→ **Material to process**:

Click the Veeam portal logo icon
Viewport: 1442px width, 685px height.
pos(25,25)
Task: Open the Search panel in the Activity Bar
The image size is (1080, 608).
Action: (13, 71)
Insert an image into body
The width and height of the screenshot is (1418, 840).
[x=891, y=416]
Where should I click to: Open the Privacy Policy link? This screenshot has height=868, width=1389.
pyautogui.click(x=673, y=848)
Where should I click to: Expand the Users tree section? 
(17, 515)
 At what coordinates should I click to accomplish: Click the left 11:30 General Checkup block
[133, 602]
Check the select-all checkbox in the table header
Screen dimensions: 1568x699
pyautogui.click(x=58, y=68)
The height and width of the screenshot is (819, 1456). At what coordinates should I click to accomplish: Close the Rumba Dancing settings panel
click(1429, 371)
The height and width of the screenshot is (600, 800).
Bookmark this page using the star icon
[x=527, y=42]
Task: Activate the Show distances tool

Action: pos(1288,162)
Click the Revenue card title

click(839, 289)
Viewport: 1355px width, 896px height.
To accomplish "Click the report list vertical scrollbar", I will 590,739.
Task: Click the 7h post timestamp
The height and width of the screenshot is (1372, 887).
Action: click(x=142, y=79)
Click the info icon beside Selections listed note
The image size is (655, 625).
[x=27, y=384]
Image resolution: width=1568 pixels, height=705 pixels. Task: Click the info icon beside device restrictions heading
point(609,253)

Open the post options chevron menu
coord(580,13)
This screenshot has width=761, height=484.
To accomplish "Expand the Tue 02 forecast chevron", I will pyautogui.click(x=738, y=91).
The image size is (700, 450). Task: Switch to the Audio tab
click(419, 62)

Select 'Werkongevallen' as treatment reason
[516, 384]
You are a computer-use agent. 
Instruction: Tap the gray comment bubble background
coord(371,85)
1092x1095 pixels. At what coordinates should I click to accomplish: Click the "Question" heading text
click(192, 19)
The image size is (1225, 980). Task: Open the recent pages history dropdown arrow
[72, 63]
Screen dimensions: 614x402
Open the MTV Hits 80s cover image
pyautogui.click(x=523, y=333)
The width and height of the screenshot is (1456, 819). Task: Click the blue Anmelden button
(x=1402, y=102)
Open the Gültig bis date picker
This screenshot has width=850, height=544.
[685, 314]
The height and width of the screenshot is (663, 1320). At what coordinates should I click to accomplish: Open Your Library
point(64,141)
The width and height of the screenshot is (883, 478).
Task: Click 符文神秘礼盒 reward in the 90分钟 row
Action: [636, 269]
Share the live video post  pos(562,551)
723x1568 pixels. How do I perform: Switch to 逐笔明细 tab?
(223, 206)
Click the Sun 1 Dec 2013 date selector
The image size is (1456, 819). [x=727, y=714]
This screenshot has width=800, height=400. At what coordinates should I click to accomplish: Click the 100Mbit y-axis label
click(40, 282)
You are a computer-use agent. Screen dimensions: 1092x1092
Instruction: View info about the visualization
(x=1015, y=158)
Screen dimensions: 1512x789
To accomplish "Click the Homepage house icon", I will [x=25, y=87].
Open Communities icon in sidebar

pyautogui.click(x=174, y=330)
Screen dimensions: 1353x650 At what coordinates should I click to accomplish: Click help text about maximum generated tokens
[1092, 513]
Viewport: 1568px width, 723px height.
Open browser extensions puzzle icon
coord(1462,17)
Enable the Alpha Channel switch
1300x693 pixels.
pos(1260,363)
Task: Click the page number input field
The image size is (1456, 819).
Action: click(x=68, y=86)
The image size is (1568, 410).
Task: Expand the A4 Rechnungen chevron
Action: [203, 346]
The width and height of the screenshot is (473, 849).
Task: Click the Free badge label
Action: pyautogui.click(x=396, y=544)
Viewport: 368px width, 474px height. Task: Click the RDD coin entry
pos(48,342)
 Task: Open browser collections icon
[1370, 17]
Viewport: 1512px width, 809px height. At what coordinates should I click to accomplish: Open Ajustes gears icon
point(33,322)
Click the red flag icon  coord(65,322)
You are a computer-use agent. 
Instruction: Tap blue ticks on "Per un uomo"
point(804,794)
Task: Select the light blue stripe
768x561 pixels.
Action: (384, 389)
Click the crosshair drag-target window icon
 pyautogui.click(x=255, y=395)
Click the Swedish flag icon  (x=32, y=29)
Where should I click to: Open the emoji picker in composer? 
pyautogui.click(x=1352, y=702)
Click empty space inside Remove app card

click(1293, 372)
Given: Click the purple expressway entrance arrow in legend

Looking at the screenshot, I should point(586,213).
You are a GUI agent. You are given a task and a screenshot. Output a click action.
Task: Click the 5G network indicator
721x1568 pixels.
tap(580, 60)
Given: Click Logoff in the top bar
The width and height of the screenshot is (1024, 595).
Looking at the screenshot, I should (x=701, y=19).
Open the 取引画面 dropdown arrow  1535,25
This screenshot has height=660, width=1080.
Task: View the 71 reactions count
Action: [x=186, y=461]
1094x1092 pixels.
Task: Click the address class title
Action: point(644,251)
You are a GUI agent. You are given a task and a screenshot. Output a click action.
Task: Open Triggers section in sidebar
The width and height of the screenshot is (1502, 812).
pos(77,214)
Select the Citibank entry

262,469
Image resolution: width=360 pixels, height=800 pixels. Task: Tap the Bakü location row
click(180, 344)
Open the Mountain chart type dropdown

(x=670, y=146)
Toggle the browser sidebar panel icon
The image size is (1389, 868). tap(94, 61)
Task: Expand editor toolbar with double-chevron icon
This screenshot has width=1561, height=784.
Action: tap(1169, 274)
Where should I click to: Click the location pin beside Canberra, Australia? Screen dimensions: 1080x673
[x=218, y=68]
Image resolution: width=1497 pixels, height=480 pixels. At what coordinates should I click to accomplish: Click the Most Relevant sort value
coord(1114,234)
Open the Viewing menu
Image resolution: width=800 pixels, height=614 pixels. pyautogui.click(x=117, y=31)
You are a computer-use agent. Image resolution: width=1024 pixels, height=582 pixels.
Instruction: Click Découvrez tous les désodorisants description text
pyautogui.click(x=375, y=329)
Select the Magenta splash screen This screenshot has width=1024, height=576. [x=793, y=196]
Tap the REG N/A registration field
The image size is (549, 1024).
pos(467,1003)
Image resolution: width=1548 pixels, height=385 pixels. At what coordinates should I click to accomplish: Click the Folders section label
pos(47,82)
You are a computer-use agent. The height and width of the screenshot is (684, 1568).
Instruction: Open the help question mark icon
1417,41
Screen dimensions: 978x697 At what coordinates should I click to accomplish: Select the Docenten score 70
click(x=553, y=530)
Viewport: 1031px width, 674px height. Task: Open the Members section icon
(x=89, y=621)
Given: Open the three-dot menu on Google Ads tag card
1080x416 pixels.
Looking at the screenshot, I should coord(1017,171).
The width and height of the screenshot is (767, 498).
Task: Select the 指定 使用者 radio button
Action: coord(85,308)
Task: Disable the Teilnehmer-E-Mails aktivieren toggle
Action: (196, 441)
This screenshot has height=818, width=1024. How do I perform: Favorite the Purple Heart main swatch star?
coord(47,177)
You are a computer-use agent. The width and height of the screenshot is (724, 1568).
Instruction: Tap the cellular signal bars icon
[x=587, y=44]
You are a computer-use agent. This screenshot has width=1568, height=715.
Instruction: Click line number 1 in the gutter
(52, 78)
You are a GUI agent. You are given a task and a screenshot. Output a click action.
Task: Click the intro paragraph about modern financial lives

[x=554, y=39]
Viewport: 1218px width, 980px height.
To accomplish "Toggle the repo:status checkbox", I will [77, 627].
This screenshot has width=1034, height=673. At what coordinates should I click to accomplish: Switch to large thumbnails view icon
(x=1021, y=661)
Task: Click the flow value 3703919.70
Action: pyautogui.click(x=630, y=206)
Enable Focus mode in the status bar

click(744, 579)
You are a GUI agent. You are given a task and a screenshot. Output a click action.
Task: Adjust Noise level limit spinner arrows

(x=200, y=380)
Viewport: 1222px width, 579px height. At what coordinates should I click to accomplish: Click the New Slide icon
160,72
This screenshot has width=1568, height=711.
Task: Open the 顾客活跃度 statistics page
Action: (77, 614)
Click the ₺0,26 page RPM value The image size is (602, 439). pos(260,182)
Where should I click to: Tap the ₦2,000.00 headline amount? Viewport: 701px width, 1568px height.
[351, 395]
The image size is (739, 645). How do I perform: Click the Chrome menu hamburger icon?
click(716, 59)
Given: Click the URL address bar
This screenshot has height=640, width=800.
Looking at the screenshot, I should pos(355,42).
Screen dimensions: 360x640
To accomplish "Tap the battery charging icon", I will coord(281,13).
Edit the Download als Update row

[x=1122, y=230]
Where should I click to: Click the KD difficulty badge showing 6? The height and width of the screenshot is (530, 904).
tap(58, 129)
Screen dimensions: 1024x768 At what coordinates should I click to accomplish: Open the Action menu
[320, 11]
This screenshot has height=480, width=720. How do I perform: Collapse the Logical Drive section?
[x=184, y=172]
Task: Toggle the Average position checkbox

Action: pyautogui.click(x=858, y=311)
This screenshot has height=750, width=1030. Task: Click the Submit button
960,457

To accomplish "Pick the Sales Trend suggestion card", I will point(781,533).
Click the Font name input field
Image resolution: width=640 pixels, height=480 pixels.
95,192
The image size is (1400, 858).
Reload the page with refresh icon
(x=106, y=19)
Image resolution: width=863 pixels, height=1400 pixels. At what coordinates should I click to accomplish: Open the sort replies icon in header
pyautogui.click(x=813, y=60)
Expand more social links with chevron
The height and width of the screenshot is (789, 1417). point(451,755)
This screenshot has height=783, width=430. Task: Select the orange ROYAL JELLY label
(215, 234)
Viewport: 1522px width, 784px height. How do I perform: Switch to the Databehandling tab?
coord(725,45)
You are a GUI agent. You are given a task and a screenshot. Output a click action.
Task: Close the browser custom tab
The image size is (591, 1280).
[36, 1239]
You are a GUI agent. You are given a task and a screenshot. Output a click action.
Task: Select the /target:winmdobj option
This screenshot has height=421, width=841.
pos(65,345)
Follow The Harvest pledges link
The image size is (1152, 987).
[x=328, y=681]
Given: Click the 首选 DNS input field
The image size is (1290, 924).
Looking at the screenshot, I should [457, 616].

→ **Direction**:
Copy the listing word for word, from the line containing "Where should I click to: Tap" through the end of the listing.

→ **Solved problem**:
Where should I click to: Tap the ₦2,000.00 headline amount? Viewport: 701px width, 1568px height.
[351, 395]
The image size is (739, 645). How do I perform: Click the Chrome menu hamburger icon?
click(716, 59)
Given: Click the URL address bar
This screenshot has height=640, width=800.
Looking at the screenshot, I should pos(355,42).
Screen dimensions: 360x640
To accomplish "Tap the battery charging icon", I will coord(281,13).
Edit the Download als Update row

[x=1122, y=230]
Where should I click to: Click the KD difficulty badge showing 6? The height and width of the screenshot is (530, 904).
tap(58, 129)
Screen dimensions: 1024x768 At what coordinates should I click to accomplish: Open the Action menu
[320, 11]
This screenshot has height=480, width=720. How do I perform: Collapse the Logical Drive section?
[x=184, y=172]
Task: Toggle the Average position checkbox

Action: pyautogui.click(x=858, y=311)
This screenshot has height=750, width=1030. Task: Click the Submit button
960,457

To accomplish "Pick the Sales Trend suggestion card", I will point(781,533).
Click the Font name input field
Image resolution: width=640 pixels, height=480 pixels.
95,192
The image size is (1400, 858).
Reload the page with refresh icon
(x=106, y=19)
Image resolution: width=863 pixels, height=1400 pixels. At what coordinates should I click to accomplish: Open the sort replies icon in header
pyautogui.click(x=813, y=60)
Expand more social links with chevron
The height and width of the screenshot is (789, 1417). point(451,755)
This screenshot has height=783, width=430. Task: Select the orange ROYAL JELLY label
(215, 234)
Viewport: 1522px width, 784px height. How do I perform: Switch to the Databehandling tab?
coord(725,45)
You are a GUI agent. You are given a task and a screenshot. Output a click action.
Task: Close the browser custom tab
The image size is (591, 1280).
[36, 1239]
You are a GUI agent. You are given a task and a screenshot. Output a click action.
Task: Select the /target:winmdobj option
This screenshot has height=421, width=841.
pos(65,345)
Follow The Harvest pledges link
The image size is (1152, 987).
[x=328, y=681]
Given: Click the 首选 DNS input field
The image size is (1290, 924).
Looking at the screenshot, I should [457, 616].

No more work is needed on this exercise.